La bronquiolitis es una de las bestias negras de los meses fríos para muchas familias con bebés.
Llega el invierno y con él todos los virus habidos y por haber. Algunos de éstos causan en los más pequeños de la casa infecciones en las vías respiratorias que en el caso del que voy a hablar hoy se convierten en recurrentes durante este período estacional. Es el caso de los niños que padecen sistemáticamente bronquiolitis y que, para desesperación de ellos mismos y sus padres, no salen de una cuando están ya metidos en otra (como vulgarmente se suele decir).
Lavados nasales, condiciones óptimas de limpieza del aire y humedad, aerosoles, corticoides, antibióticos, visitas constantes a urgencias y hospitalizaciones se convierten casi en rutina.

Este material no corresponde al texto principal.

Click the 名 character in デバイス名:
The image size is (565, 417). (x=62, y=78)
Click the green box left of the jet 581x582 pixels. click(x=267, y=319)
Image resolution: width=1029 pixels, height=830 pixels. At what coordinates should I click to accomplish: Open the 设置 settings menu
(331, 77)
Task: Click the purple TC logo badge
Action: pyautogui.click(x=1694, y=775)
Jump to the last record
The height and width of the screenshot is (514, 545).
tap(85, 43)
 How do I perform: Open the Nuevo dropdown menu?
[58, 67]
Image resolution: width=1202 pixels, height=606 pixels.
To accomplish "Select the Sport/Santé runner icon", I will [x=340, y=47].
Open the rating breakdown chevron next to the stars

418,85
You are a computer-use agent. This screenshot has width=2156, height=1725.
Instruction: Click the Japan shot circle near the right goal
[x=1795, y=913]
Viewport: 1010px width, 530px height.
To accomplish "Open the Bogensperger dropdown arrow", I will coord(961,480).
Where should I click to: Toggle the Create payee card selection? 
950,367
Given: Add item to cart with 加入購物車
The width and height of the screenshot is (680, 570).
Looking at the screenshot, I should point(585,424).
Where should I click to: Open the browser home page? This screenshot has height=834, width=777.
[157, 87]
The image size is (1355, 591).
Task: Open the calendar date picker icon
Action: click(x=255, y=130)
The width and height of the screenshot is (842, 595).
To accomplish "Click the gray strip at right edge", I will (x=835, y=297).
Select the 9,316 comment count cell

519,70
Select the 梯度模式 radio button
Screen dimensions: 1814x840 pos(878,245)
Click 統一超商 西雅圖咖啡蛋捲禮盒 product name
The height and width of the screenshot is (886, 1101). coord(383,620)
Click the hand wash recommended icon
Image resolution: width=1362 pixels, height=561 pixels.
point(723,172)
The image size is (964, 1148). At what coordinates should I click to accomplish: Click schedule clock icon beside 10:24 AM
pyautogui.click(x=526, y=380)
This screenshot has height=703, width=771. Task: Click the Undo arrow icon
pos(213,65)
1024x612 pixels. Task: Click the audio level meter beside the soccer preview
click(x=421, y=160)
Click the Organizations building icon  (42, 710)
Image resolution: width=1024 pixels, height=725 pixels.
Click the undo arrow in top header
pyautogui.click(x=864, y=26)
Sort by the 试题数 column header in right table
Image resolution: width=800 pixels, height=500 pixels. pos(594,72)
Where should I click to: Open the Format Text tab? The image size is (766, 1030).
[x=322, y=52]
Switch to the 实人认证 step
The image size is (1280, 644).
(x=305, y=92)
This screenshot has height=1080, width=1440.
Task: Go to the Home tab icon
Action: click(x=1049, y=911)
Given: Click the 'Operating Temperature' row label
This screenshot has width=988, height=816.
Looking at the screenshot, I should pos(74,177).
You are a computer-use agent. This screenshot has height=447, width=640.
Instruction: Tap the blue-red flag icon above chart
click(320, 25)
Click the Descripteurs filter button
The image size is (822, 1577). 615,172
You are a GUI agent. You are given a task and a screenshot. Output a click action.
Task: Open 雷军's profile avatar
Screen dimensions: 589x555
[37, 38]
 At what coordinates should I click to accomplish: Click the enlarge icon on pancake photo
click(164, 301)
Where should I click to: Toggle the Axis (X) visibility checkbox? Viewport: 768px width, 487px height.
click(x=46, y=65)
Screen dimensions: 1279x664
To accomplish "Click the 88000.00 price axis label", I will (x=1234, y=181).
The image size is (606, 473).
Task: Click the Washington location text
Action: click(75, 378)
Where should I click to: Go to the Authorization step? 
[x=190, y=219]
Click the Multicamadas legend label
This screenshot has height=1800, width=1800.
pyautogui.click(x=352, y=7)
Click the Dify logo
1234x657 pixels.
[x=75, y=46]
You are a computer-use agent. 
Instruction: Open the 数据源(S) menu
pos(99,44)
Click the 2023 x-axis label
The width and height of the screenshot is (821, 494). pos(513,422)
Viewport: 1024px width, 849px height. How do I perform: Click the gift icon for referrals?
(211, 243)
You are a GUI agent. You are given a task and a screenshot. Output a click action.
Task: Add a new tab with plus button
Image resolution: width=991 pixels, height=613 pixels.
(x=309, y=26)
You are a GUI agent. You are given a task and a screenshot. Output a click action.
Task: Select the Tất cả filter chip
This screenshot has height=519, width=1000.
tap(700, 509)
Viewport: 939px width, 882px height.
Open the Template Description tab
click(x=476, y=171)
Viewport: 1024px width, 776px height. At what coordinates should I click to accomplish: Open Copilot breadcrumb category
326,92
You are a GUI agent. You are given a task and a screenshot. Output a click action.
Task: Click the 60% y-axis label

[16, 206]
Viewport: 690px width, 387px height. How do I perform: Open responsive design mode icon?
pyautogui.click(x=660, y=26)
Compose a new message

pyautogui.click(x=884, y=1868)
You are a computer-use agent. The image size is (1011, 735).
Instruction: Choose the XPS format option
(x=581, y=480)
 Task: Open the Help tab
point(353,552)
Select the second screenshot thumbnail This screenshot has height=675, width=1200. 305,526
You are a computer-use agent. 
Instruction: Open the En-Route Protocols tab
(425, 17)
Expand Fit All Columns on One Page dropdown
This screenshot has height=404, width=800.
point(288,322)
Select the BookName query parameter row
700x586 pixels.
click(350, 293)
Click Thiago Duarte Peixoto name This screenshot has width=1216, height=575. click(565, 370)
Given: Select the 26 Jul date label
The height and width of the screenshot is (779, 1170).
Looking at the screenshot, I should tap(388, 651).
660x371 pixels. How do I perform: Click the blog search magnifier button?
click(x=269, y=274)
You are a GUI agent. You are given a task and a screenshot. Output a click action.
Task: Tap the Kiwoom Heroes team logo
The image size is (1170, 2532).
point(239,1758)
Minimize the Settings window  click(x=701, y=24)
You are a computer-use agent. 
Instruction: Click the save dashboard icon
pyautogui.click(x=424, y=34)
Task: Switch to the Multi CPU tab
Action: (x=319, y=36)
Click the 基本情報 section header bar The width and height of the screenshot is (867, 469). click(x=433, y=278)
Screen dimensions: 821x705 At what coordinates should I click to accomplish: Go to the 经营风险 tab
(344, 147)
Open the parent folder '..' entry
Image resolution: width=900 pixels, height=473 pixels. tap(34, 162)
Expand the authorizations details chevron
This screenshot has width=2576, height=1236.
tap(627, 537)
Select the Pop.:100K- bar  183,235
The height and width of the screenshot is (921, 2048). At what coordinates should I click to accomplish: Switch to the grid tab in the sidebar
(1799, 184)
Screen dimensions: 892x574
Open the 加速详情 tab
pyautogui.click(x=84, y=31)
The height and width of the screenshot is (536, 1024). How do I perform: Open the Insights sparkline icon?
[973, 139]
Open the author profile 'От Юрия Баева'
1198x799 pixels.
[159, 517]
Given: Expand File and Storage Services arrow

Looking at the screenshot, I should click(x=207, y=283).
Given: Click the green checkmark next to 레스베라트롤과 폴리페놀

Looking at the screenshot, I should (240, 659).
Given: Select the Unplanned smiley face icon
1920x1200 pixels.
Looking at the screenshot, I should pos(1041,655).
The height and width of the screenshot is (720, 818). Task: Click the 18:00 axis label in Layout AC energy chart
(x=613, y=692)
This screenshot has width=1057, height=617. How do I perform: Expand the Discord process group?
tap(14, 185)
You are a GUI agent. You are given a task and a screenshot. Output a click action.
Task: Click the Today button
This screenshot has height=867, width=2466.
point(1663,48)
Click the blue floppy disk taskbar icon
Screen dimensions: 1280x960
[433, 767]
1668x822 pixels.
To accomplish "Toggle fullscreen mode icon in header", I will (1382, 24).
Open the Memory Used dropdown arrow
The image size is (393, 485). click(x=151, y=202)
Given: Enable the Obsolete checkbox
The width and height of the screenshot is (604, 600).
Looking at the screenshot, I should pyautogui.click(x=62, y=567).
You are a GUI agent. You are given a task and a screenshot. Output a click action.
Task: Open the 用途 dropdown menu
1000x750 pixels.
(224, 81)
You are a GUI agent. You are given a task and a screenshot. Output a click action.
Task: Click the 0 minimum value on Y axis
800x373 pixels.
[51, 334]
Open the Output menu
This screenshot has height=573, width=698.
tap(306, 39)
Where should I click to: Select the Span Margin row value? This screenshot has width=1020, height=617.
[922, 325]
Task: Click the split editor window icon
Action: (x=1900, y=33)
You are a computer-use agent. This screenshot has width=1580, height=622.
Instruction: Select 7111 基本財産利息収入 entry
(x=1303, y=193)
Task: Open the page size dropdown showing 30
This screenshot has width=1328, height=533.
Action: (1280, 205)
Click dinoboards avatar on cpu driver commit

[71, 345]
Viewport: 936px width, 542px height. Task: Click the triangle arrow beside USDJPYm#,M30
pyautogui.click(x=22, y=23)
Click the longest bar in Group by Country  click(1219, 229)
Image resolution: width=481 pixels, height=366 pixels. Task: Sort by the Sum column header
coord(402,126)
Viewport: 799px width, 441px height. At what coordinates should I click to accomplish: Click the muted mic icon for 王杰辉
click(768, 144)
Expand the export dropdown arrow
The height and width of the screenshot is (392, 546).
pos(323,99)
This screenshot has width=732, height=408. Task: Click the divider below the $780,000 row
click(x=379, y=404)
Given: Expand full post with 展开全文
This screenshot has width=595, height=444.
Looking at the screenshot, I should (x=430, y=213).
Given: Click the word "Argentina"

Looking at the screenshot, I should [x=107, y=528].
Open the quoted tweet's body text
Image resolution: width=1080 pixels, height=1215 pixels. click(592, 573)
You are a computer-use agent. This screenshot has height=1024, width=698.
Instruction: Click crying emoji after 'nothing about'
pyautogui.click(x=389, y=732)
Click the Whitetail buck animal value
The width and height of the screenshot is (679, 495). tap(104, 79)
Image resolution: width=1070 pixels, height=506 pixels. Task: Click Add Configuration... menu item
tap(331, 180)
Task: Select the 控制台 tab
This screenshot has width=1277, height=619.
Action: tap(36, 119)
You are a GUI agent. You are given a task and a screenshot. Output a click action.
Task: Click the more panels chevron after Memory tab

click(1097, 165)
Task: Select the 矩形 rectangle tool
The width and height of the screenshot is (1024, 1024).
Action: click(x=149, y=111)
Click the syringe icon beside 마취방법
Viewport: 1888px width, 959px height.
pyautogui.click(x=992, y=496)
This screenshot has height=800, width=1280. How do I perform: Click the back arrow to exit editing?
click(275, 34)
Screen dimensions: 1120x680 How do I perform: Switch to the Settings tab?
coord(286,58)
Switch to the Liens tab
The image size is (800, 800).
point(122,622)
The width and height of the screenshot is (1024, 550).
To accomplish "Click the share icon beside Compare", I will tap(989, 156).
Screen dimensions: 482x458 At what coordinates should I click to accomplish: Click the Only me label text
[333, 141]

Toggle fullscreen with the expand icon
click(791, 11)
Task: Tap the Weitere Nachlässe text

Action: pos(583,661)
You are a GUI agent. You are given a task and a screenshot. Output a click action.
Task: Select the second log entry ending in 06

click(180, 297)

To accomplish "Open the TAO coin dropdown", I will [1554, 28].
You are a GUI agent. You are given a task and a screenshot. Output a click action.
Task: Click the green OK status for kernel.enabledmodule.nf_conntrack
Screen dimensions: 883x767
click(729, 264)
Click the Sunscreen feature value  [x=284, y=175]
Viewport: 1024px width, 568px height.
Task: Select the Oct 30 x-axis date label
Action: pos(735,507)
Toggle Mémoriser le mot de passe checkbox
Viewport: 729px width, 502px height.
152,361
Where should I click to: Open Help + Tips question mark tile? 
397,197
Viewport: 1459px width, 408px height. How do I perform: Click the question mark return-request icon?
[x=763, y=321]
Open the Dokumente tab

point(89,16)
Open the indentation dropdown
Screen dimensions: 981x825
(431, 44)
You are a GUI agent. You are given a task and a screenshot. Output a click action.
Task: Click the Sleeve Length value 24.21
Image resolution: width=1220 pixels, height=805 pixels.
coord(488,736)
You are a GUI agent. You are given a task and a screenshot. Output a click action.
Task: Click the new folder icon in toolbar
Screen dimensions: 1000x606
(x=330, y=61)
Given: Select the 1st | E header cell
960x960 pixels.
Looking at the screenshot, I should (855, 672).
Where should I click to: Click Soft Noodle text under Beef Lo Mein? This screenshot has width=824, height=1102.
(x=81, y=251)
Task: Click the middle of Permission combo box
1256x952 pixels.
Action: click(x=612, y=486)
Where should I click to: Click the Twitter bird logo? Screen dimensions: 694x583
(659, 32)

Lo sé de buena tinta porque es mi caso. Pero este post no es para contar penas sino para compartir esperanzas. Y es que todo se vistió de otro color en nuestras vidas desde el momento en el que conocimos que hay un tipo de fisioterapia (de momento poco extendida pero en auge) que se dedica específicamente a las vías respiratorias (fisioterapia respiratoria). Nosotros concretamente llevamos a nuestro hijo a una clínica (privada, porque la seguridad social no incluye estos servicios médicos aunque sí que lo recomiendan, al menos nuestra pediatra) que se llama Aris. El tratamiento en el caso de mi hijo es paliativo no curativo, pero han conseguido que las dosis de medicación bajen ostensiblemente y que las visitas a urgencias desaparezcan. Además, parece ser que al mantener los pulmones limpios y libres de infecciones se minimizan los riesgos de que se dañen. Así que la fisioterapia respiratoria fue para nosotros el gran descubrimiento.